■ **Work to be completed**: Every line of the entries below that carries the string "property" should be copied.

———

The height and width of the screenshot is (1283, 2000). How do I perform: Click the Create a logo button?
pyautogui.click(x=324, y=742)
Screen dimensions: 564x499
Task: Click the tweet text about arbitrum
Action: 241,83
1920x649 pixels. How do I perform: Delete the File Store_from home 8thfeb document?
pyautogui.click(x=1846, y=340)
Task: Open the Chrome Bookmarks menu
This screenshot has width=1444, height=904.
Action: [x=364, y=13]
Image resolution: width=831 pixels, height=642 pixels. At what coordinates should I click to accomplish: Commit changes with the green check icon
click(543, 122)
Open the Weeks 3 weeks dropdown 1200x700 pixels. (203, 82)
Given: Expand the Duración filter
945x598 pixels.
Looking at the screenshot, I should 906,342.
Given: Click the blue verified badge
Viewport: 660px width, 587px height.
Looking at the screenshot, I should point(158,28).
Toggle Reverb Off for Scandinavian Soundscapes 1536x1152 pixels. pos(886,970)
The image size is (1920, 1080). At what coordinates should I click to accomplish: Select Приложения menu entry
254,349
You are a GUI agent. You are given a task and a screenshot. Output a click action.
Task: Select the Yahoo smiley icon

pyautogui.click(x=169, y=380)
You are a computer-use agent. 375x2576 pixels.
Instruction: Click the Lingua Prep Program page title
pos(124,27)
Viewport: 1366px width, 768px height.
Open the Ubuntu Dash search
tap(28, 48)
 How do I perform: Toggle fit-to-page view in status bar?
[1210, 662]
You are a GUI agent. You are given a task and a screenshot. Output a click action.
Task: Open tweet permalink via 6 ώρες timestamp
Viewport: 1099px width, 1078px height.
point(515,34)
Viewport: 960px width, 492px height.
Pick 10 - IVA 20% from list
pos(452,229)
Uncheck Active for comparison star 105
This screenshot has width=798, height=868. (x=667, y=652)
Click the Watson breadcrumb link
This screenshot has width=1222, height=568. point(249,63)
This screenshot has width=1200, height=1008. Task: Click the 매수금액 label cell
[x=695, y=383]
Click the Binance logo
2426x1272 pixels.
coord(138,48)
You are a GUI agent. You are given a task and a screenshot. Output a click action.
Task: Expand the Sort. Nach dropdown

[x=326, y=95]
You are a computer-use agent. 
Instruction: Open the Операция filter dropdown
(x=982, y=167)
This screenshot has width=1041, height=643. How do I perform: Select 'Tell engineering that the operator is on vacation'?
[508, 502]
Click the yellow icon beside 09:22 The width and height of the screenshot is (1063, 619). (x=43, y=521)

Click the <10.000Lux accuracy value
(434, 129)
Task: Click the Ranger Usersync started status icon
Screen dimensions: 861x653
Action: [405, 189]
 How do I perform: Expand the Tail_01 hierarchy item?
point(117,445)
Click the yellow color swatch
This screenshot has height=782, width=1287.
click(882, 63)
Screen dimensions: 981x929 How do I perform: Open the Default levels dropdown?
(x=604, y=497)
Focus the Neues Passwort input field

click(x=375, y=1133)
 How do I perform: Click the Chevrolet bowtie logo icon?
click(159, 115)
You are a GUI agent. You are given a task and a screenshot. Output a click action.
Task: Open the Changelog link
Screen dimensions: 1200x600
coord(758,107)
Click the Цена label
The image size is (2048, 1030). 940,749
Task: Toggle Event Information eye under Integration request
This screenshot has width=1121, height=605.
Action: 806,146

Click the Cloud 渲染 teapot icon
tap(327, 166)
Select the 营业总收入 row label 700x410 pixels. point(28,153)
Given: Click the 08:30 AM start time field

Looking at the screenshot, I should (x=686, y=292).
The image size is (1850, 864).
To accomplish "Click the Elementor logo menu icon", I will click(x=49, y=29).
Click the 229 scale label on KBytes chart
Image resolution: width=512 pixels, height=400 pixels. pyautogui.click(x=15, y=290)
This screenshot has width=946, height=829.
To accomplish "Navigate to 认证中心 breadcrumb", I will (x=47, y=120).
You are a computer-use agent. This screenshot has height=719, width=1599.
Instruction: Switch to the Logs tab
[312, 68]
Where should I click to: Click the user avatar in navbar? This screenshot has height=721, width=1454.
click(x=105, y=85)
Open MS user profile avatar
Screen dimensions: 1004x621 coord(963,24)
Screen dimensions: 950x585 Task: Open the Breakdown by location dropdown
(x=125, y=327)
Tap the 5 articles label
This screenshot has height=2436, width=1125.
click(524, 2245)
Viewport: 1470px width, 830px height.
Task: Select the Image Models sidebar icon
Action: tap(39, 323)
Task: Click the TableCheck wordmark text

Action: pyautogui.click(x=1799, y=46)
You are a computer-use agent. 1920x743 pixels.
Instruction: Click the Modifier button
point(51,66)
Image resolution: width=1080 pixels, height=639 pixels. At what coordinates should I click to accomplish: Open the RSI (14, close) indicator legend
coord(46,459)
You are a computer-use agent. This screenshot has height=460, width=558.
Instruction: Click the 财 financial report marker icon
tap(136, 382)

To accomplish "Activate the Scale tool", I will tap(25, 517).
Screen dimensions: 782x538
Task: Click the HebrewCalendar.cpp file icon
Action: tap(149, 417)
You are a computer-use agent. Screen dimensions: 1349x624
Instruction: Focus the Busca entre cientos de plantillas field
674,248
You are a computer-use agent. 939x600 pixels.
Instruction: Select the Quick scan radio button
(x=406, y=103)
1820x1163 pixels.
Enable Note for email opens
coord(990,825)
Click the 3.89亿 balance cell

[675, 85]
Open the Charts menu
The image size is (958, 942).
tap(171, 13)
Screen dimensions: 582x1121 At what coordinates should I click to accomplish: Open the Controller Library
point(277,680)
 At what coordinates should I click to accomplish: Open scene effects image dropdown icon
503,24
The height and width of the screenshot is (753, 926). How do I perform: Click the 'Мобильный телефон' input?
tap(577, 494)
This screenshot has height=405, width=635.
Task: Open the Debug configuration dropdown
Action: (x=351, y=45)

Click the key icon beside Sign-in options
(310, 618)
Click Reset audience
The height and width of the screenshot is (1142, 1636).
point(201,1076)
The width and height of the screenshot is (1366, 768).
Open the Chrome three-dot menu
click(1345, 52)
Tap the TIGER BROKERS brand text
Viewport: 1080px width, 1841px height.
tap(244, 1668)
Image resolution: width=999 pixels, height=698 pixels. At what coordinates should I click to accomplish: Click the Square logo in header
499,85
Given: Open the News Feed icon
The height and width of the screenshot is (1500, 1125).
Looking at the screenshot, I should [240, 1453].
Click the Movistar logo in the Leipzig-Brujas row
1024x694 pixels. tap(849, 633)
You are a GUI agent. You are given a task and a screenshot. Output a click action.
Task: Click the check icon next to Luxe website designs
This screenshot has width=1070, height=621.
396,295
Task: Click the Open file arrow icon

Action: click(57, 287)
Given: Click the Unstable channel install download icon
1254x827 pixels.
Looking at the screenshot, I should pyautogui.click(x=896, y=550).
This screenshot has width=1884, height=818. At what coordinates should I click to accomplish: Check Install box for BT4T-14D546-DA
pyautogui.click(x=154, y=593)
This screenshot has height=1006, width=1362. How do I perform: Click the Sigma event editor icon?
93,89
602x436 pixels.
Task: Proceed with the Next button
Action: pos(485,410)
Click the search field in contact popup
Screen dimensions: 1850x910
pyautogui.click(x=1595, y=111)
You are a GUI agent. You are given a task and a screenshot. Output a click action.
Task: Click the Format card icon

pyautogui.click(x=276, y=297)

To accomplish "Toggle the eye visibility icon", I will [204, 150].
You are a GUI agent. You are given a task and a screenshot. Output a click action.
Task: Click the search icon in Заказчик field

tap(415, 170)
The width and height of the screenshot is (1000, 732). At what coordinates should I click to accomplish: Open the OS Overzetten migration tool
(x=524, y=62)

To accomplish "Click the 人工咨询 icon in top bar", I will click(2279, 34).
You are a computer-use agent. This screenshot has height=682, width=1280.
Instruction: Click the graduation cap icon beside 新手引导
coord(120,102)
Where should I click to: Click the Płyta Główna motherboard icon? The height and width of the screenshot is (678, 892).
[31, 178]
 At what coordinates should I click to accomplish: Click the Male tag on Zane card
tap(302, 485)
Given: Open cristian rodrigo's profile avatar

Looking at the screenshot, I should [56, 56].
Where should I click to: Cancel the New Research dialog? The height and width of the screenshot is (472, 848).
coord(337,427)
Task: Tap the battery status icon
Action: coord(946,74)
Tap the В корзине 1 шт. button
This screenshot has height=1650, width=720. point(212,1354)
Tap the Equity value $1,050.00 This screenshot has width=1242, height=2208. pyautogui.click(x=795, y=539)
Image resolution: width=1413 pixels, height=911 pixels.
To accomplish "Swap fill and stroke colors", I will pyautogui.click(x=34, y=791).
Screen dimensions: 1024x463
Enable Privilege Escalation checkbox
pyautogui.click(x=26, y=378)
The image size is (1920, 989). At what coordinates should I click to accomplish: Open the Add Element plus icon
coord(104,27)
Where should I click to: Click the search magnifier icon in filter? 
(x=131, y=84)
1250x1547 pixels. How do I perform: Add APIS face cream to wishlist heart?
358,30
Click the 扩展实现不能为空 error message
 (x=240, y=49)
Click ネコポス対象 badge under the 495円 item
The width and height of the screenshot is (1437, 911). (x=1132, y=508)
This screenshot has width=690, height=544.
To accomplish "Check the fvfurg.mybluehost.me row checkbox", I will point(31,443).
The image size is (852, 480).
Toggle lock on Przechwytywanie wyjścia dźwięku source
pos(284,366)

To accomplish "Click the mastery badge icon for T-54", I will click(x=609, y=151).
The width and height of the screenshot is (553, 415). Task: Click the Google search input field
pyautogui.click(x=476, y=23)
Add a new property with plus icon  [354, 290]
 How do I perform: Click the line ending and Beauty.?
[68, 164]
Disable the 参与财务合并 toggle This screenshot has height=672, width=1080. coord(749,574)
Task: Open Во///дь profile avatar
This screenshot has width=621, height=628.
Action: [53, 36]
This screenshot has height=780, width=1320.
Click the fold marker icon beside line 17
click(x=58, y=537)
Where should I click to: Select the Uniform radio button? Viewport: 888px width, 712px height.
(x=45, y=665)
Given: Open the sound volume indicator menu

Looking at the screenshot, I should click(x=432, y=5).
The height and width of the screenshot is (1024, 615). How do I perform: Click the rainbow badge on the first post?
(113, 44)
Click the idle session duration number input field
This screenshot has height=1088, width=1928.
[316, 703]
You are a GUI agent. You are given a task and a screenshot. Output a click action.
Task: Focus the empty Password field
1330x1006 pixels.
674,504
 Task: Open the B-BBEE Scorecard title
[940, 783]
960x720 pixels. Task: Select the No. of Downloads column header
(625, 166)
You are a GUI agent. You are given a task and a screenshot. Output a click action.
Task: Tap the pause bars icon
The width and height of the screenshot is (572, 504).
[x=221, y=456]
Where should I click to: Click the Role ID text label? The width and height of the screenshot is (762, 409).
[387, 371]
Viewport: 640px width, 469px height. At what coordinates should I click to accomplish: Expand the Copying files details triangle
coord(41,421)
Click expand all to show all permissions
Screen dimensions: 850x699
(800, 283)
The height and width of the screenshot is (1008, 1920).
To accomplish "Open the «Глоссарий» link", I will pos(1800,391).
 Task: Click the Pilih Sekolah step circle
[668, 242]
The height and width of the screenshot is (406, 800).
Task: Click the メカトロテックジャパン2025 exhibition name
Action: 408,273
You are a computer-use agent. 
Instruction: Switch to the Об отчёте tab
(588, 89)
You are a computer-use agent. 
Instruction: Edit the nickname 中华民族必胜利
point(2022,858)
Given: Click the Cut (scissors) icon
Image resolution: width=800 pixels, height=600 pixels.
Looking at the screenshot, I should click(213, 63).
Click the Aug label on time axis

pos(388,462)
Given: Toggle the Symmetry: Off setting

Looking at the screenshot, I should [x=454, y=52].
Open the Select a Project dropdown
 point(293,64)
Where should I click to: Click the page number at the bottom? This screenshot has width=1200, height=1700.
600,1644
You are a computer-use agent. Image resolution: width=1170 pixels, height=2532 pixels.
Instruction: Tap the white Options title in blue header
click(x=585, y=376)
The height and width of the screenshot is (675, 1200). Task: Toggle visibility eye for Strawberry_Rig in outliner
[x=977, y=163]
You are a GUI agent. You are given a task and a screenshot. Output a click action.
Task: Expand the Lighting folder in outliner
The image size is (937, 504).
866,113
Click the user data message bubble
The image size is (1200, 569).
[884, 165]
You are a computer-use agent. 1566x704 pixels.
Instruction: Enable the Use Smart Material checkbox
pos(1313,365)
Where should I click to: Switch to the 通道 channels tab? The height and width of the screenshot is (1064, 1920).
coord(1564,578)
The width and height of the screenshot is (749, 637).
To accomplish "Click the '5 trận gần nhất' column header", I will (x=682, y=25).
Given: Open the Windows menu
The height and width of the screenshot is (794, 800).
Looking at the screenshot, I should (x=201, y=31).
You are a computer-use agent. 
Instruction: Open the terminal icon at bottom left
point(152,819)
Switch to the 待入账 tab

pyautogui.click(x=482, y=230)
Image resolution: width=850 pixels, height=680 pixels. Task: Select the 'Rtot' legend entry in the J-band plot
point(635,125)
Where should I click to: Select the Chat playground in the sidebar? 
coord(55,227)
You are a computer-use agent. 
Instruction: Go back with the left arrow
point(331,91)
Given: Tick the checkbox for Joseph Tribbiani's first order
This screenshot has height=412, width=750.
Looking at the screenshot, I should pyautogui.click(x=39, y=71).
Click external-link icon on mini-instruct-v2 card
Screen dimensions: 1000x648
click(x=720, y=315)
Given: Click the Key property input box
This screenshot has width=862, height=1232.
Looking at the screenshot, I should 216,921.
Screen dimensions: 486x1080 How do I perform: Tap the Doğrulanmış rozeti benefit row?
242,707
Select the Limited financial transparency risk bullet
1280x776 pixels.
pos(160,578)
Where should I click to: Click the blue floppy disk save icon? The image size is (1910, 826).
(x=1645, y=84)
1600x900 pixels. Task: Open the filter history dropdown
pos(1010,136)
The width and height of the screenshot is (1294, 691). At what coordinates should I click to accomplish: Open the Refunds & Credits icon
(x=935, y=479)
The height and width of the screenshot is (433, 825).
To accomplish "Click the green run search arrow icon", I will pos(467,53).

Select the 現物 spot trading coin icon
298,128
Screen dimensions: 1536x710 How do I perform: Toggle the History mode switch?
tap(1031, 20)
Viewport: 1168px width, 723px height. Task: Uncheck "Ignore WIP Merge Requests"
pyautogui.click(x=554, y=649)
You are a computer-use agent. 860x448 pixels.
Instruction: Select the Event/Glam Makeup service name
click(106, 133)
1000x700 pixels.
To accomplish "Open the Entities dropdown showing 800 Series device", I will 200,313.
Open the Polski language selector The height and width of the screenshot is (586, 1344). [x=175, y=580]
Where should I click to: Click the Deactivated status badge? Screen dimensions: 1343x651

———

■ **Answer space**:
Add a new property with plus icon  [354, 290]
Given: Click the Key property input box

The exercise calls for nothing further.